Hazrat Mirza Sahib was constrained to work within a milieu which was adverse to the ideas he proclaimed as the basic truths of his divine ministry. It should not be forgotten that he did his writing when the English were here, and that British Government had a soft corner for the missionaries who, by no mere accident, also came from the British Isles. Hazrat Mirza Sahib had no option; he had to accept the political situation as it stood then and had to work untiringly for the great glory of Islam within that situation. Critics have given wrong and misleading interpretations to his commitment in relation to his loyalty to the British Government. To all practical purposes Hazrat Mirza Sahib's acceptance of the political situation was in no way a compromise with the alien power. He was actually all against it; he in fact challenged it on higher levels.
The last decades of the nineteenth century were one of the dark decades of our history. We were the victims and the Europeans were our tormentors! In our eyes the word Europe stood for our complete annihilation; it also stood for power, culture and a material wealth. Things and events obeyed the Europeans; in India the English controlled them. Islam had no doubt a glorious past to its credit, but it had only recently come out as a loser. We existed as a matter of history only. In retrospect we found our glory to be in ruins; in the future we, however, found nothing but blankness. It is rather easier today to talk of the future, but in those days the future just did not exist for us. We lived and existed in the present and there was an end to it.
Hazrat Mirza Sahib restored our faith in a living God. He said that we were no longer the people whom God had deprived of His grace. His providence still worked for us and that we had only to feel it in our hearts. Hazrat Mirza Sahib made us feel God as a living experience and thereby abridged for us the distance that lies between the infinite and the finite. Such mystical education was really valuable because the Aligarh movement was then using a phraseology which had by rationalising Islam obscured the divine presence and had made God at once impersonal, indifferent and abstract.
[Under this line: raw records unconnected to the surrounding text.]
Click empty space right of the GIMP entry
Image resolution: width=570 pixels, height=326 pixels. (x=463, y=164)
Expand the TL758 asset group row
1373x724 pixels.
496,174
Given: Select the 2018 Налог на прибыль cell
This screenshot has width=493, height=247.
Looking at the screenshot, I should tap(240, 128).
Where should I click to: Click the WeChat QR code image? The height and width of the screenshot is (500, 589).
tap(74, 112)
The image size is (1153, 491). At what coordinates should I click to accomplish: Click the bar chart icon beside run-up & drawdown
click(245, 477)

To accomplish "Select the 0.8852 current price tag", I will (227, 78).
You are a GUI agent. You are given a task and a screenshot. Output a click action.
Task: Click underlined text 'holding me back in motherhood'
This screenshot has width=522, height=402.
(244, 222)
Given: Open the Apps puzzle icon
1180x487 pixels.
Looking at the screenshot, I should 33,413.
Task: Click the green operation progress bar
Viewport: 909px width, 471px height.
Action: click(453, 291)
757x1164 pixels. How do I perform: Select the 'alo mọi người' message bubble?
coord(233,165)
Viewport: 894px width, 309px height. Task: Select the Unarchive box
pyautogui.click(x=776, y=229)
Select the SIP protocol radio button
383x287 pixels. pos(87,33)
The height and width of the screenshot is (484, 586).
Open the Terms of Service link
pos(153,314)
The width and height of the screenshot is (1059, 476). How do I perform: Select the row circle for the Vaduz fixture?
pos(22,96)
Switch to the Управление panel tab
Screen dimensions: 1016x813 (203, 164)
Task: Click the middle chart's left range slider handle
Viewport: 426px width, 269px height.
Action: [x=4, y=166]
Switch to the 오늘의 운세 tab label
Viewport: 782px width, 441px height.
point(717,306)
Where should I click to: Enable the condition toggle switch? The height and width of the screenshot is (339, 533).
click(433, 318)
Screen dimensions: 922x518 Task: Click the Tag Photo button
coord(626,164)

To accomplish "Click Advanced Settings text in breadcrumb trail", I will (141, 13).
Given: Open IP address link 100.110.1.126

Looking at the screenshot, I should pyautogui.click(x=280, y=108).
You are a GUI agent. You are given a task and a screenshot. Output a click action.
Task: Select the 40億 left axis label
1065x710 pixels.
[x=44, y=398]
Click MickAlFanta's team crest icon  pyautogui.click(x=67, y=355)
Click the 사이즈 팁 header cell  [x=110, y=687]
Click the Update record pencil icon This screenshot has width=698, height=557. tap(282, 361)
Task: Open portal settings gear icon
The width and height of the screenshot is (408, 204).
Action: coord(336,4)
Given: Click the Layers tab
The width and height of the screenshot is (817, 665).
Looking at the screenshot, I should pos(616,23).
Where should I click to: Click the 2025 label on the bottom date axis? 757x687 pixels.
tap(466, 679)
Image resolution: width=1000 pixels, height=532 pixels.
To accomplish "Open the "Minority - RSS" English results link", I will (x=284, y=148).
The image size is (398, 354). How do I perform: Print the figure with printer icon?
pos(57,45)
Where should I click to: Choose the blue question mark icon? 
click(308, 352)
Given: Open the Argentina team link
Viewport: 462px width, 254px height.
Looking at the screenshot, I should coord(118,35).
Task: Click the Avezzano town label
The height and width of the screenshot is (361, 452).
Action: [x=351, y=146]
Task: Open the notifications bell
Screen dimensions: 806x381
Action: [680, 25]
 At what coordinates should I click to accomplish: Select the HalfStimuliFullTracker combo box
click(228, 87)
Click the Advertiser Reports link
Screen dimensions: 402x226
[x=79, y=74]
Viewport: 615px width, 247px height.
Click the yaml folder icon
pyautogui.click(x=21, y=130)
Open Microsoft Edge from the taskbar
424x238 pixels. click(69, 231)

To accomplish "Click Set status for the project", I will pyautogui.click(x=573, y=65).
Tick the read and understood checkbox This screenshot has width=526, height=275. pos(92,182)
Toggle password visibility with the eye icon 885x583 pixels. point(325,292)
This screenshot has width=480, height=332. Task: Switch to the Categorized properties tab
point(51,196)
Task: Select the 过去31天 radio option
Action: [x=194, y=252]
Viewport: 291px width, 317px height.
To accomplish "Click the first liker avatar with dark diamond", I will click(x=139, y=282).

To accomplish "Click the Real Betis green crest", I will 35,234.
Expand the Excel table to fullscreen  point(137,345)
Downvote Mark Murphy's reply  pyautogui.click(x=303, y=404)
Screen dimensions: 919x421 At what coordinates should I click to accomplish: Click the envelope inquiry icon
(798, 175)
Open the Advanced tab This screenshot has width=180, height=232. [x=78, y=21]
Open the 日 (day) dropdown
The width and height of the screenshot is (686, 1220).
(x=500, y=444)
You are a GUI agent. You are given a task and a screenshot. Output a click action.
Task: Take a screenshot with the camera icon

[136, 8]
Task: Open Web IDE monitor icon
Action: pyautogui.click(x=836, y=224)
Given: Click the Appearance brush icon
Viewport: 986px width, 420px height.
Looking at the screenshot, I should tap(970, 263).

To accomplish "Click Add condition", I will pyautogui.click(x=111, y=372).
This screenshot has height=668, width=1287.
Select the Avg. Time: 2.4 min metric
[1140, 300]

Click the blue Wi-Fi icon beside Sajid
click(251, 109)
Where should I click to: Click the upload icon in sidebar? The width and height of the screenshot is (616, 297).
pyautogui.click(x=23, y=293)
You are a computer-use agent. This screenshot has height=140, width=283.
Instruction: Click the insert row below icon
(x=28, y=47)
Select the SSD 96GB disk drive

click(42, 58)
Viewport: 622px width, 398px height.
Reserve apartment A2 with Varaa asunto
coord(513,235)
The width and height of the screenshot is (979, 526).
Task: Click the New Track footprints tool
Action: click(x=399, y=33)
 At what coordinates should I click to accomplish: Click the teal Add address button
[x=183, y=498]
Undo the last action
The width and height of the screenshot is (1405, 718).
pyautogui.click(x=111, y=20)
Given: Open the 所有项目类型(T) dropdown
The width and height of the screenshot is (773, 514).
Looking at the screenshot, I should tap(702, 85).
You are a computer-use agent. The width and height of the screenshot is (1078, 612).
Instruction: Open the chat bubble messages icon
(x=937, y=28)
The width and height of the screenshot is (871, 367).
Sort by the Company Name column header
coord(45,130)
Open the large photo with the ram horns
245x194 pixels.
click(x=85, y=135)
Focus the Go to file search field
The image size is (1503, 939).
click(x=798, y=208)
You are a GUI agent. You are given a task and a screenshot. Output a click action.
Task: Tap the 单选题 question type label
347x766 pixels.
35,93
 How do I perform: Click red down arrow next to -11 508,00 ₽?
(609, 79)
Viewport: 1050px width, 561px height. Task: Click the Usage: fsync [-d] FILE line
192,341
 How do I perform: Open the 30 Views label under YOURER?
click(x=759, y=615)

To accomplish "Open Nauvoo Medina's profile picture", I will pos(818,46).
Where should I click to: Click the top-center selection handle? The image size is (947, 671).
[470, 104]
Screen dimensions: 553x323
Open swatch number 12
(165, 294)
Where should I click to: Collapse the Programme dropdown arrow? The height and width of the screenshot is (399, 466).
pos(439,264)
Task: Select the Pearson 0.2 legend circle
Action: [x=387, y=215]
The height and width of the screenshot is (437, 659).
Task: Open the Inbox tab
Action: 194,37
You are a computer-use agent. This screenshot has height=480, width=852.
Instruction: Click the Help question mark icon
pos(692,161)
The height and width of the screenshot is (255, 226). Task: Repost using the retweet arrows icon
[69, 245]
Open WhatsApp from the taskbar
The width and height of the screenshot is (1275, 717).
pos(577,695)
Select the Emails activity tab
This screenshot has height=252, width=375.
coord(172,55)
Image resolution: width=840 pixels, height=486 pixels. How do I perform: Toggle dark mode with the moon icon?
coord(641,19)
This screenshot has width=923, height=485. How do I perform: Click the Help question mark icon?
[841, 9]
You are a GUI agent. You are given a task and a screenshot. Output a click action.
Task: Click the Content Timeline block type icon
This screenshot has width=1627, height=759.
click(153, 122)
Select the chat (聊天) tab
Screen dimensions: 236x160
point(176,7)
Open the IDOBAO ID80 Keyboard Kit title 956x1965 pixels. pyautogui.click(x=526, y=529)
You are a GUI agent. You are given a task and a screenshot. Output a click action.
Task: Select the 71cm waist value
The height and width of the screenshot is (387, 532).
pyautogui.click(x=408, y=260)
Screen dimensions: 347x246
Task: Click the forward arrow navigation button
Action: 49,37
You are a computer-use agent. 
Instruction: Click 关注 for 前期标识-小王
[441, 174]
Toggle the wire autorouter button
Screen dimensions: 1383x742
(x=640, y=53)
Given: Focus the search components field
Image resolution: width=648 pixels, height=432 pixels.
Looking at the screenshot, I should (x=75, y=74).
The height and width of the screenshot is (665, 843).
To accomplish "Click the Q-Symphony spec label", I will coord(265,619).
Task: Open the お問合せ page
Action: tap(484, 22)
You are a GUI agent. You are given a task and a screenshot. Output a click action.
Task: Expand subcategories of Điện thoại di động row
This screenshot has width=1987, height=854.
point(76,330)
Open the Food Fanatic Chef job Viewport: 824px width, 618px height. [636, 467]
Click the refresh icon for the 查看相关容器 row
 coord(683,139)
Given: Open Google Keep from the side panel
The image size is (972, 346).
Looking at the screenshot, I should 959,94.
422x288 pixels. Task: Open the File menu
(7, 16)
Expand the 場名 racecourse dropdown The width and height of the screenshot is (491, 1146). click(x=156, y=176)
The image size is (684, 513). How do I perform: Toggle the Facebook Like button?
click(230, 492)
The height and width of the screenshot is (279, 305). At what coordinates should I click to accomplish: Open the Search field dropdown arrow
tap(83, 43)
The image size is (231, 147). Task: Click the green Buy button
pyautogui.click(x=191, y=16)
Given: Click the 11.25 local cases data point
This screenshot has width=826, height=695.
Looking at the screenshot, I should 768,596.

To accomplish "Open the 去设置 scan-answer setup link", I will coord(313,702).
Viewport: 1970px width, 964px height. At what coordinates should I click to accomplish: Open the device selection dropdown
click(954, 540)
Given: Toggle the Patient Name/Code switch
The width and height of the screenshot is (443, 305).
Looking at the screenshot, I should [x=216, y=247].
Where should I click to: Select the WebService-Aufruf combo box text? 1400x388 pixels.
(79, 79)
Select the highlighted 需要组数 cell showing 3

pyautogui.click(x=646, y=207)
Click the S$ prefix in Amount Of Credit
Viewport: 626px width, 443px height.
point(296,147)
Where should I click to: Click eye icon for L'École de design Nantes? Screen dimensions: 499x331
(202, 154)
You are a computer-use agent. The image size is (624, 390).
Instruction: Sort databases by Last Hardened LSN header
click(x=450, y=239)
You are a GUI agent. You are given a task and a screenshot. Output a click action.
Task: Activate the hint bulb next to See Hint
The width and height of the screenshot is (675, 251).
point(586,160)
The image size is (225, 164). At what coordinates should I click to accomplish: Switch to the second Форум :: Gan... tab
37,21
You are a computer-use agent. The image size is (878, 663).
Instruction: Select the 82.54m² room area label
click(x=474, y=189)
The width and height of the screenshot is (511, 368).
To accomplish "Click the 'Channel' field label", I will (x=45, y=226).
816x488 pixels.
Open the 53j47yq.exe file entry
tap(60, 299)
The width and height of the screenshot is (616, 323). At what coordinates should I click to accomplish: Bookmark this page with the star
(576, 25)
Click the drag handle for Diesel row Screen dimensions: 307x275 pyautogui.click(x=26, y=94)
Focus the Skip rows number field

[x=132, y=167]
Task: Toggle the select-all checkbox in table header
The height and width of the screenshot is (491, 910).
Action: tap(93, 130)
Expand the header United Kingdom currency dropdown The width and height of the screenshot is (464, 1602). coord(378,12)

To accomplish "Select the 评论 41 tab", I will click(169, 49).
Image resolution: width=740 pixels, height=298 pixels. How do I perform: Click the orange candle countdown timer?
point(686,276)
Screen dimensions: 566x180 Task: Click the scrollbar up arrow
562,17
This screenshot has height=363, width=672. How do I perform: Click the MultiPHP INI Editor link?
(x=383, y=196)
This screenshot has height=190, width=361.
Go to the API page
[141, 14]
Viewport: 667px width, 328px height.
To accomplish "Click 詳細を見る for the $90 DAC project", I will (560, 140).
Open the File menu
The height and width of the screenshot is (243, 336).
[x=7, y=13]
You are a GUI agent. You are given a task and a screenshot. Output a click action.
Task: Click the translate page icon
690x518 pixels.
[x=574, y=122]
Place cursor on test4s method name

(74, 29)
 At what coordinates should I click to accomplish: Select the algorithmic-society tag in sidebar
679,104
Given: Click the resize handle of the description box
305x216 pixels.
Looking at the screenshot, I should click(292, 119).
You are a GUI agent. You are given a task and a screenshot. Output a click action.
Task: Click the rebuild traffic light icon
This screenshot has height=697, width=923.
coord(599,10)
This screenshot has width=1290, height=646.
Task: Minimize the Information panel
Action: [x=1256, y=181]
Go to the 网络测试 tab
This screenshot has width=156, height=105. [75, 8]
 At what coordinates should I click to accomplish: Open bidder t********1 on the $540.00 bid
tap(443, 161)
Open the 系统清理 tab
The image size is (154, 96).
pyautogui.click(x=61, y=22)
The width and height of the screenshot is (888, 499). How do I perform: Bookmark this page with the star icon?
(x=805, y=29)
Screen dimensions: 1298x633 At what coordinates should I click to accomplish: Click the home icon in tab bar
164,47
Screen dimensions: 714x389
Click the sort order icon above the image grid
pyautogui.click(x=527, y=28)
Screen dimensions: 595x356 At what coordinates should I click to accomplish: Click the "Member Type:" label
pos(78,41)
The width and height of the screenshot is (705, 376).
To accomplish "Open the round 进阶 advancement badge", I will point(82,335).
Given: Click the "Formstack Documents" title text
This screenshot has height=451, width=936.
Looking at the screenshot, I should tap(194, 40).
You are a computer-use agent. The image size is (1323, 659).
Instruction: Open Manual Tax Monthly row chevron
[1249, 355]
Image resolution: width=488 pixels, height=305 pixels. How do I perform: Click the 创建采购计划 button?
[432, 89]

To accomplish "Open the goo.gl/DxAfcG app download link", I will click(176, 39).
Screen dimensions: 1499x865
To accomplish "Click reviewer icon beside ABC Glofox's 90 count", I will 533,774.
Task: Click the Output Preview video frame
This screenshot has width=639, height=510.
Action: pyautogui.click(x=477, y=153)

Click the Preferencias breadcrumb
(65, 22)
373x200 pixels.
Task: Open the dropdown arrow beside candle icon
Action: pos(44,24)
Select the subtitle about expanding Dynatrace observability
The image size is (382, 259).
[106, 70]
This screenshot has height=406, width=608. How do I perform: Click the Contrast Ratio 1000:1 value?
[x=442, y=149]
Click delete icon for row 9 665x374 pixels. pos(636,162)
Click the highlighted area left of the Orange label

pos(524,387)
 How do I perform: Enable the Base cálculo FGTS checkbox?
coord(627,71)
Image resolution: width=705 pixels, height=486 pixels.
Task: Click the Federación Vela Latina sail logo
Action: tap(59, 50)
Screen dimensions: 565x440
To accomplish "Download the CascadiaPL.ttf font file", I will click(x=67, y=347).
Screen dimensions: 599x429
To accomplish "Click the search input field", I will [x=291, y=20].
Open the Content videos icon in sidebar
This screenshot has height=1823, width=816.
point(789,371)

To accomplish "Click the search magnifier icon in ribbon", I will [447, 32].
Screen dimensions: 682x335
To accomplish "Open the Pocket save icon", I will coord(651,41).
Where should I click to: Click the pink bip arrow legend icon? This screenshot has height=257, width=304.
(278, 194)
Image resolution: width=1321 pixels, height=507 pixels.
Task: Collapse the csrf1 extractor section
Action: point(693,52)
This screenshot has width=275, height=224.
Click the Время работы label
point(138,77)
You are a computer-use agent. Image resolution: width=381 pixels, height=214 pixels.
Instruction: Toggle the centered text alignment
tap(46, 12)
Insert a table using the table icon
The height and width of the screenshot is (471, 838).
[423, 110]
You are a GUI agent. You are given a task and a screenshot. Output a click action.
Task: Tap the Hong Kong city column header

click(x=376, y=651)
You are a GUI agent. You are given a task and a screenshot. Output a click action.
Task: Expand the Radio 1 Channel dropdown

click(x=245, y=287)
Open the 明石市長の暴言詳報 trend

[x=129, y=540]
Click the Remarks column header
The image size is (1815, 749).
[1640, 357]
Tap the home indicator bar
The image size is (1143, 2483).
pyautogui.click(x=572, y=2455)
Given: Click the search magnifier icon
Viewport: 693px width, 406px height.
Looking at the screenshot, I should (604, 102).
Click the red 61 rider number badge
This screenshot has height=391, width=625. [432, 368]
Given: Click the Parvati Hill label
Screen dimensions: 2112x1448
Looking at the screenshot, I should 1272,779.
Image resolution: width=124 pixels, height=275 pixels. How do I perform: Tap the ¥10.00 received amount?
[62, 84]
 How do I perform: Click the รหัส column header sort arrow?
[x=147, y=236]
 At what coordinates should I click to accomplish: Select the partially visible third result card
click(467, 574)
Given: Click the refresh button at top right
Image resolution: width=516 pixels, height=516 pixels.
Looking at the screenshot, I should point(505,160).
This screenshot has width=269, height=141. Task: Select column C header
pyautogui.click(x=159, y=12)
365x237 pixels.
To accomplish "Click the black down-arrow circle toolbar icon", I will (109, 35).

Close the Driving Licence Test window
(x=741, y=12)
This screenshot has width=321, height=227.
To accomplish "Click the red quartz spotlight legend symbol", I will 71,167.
By establishing God as a living experience and His providence as an active agent in the movement of our affairs, Hazrat Mirza Sahib revealed to us the image of the future which had never been read before by us with as much confidence. He disclosed to us the advent of the Muslim renaissance, and made us realise that the possibilities of the future were once again entrusted to us by the providence. He made us see that Islam was the only true religion that suited the rhythm of the modern times. It is, however, interesting to note that his contemporaries behaved apologetically and thereby had failed to present Islam with assurance. In this respect Hazrat Mirza Sahib was the only solitary figure who proclaimed the role and significance of Islam in the world of today without the last hesitation. He was positive, assertive and full of confidence in his ministry. And it is in this direction that his importance as a teacher lies for us even today.